§ Data listing:
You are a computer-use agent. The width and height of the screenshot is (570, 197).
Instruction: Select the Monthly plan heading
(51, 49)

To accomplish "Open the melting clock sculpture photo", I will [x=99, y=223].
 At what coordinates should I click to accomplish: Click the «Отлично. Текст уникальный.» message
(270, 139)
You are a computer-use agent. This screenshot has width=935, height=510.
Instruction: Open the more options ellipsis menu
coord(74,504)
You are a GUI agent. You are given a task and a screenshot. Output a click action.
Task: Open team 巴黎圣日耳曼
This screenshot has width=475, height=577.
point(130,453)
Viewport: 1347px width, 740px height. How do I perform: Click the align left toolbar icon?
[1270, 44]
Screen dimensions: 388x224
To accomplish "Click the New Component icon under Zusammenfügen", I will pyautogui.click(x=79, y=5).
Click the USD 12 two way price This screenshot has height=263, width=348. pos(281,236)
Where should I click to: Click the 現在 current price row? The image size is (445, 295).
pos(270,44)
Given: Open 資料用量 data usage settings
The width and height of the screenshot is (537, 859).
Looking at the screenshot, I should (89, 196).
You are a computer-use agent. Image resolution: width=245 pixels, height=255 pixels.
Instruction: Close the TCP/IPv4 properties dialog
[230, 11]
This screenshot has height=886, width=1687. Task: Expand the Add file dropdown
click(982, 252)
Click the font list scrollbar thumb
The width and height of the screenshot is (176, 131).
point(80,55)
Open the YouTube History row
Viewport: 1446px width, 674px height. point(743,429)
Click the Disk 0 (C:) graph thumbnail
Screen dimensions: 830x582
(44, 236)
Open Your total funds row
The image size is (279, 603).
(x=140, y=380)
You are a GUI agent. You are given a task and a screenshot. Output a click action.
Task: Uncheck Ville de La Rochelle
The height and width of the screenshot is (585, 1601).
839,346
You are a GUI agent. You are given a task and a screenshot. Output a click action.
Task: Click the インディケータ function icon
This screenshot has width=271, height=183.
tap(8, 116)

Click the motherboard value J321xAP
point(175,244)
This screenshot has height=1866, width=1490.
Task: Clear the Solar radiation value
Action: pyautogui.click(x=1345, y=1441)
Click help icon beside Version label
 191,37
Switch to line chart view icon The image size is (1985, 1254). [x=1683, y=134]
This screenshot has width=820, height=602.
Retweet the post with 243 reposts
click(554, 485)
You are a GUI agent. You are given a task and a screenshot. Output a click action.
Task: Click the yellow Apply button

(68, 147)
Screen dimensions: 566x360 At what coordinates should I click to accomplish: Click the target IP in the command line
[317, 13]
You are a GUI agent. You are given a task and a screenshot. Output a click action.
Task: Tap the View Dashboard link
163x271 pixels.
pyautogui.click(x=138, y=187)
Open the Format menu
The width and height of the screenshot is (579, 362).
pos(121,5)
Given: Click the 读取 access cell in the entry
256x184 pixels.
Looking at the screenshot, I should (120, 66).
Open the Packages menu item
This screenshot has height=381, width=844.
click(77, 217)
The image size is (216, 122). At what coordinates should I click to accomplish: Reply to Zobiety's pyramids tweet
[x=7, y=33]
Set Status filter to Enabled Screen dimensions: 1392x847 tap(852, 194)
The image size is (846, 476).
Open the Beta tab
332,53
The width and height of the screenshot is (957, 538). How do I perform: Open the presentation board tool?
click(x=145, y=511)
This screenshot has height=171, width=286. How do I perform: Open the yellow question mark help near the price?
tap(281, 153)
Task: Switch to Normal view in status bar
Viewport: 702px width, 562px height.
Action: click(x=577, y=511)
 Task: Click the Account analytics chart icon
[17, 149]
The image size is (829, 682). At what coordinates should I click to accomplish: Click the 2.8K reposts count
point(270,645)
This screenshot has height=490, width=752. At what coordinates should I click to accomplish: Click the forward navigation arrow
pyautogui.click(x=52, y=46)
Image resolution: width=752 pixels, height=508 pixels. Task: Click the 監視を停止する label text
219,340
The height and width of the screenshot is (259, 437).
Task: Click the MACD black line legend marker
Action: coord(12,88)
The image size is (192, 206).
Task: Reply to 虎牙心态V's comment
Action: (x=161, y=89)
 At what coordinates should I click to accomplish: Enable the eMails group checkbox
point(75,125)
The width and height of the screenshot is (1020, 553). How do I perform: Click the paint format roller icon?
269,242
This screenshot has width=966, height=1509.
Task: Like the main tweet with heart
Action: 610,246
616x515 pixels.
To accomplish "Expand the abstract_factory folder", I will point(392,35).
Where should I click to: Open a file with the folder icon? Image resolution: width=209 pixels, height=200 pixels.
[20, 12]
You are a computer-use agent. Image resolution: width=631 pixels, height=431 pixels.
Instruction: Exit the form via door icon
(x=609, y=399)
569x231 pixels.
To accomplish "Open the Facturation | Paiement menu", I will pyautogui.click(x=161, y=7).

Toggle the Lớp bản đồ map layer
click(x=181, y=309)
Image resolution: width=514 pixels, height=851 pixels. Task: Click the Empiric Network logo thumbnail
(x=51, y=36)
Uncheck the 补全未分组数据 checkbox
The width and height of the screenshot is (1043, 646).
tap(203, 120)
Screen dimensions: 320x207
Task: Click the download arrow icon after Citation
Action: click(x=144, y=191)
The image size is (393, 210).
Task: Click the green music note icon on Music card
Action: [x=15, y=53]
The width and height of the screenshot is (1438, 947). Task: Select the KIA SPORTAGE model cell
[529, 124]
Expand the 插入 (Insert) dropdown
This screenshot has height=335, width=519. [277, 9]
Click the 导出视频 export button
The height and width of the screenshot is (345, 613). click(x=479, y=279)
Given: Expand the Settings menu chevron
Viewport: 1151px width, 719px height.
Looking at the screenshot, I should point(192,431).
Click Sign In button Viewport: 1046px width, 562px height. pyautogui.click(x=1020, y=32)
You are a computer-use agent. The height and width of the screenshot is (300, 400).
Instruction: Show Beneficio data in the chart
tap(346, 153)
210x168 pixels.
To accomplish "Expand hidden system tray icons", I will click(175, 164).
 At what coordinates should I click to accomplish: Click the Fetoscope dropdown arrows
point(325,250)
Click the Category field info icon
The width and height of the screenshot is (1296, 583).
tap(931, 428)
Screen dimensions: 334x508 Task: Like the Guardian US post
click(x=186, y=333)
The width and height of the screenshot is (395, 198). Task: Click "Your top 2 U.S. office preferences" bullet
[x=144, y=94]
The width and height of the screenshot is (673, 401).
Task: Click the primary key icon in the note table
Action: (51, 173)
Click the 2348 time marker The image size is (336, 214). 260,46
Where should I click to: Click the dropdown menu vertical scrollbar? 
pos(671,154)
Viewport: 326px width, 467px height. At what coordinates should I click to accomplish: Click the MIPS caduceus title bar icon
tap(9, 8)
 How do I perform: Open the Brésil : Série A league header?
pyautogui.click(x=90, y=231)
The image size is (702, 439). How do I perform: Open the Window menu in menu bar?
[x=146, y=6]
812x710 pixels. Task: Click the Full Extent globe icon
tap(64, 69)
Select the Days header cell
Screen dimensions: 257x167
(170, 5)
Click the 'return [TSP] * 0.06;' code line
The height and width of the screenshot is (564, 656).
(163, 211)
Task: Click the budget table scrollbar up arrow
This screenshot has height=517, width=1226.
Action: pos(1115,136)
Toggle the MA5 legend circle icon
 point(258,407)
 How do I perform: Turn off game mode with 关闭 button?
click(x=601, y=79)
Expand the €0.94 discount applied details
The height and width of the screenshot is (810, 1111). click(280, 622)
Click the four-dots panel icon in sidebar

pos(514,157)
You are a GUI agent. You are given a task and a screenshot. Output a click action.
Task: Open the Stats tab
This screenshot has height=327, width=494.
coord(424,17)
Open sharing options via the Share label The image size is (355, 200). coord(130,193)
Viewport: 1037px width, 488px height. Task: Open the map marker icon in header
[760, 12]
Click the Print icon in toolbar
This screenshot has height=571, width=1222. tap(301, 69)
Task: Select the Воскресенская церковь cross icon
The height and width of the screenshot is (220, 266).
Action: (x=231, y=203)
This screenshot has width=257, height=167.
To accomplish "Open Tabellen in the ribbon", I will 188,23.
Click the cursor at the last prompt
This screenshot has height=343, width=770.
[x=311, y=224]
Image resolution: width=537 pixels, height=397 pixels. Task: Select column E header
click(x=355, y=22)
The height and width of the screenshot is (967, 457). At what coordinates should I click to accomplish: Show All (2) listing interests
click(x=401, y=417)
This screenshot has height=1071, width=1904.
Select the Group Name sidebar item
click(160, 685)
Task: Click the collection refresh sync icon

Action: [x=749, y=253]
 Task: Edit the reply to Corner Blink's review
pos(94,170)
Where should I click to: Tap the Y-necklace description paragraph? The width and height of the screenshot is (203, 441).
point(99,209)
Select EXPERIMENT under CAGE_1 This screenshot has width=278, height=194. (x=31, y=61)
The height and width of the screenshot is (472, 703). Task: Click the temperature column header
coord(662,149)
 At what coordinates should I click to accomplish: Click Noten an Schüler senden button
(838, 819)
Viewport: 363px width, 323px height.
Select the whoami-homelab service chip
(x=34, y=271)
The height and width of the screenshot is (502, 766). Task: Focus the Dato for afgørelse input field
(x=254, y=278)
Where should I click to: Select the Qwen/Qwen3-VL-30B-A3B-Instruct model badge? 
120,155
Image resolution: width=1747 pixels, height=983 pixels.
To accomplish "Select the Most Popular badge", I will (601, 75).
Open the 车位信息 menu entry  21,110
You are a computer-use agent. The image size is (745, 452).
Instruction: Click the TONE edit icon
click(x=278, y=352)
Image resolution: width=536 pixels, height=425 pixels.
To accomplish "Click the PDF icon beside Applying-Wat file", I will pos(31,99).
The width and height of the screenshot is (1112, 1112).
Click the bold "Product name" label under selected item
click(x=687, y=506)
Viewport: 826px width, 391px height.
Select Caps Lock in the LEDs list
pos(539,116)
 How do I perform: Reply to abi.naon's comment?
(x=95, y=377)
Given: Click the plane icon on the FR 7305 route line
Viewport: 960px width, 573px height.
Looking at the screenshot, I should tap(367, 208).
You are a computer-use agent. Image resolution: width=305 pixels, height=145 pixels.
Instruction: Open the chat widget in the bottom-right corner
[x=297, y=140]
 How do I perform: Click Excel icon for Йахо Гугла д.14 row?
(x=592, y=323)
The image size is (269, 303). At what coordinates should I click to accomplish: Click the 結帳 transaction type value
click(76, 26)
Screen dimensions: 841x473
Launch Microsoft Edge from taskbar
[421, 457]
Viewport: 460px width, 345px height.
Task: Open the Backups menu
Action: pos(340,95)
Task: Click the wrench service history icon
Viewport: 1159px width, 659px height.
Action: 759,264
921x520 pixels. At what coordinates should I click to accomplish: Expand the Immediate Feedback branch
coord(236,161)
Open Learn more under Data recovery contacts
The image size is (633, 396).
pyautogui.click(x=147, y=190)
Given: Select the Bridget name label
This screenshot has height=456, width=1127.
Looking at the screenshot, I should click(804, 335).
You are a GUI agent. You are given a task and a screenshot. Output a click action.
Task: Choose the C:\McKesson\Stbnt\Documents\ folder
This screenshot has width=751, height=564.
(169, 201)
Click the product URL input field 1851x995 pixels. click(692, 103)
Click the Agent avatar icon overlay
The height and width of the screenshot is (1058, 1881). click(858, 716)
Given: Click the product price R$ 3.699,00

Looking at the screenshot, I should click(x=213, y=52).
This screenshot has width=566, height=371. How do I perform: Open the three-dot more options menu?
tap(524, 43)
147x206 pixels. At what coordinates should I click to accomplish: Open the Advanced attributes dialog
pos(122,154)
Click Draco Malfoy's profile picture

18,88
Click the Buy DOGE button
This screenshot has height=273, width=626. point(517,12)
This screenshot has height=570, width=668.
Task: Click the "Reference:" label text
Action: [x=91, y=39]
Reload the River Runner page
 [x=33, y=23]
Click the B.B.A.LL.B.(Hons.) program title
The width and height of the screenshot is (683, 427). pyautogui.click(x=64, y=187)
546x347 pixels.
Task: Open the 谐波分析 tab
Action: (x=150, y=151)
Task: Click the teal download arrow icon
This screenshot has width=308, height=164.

§ Exercise directions: Please reproduce exactly the lines in the listing above from the one containing "Open sharing options" through the one containing "This screenshot has width=257, height=167.", both included, and nothing more.

§ Task solution:
Open sharing options via the Share label The image size is (355, 200). coord(130,193)
Viewport: 1037px width, 488px height. Task: Open the map marker icon in header
[760, 12]
Click the Print icon in toolbar
This screenshot has height=571, width=1222. tap(301, 69)
Task: Select the Воскресенская церковь cross icon
The height and width of the screenshot is (220, 266).
Action: (x=231, y=203)
This screenshot has width=257, height=167.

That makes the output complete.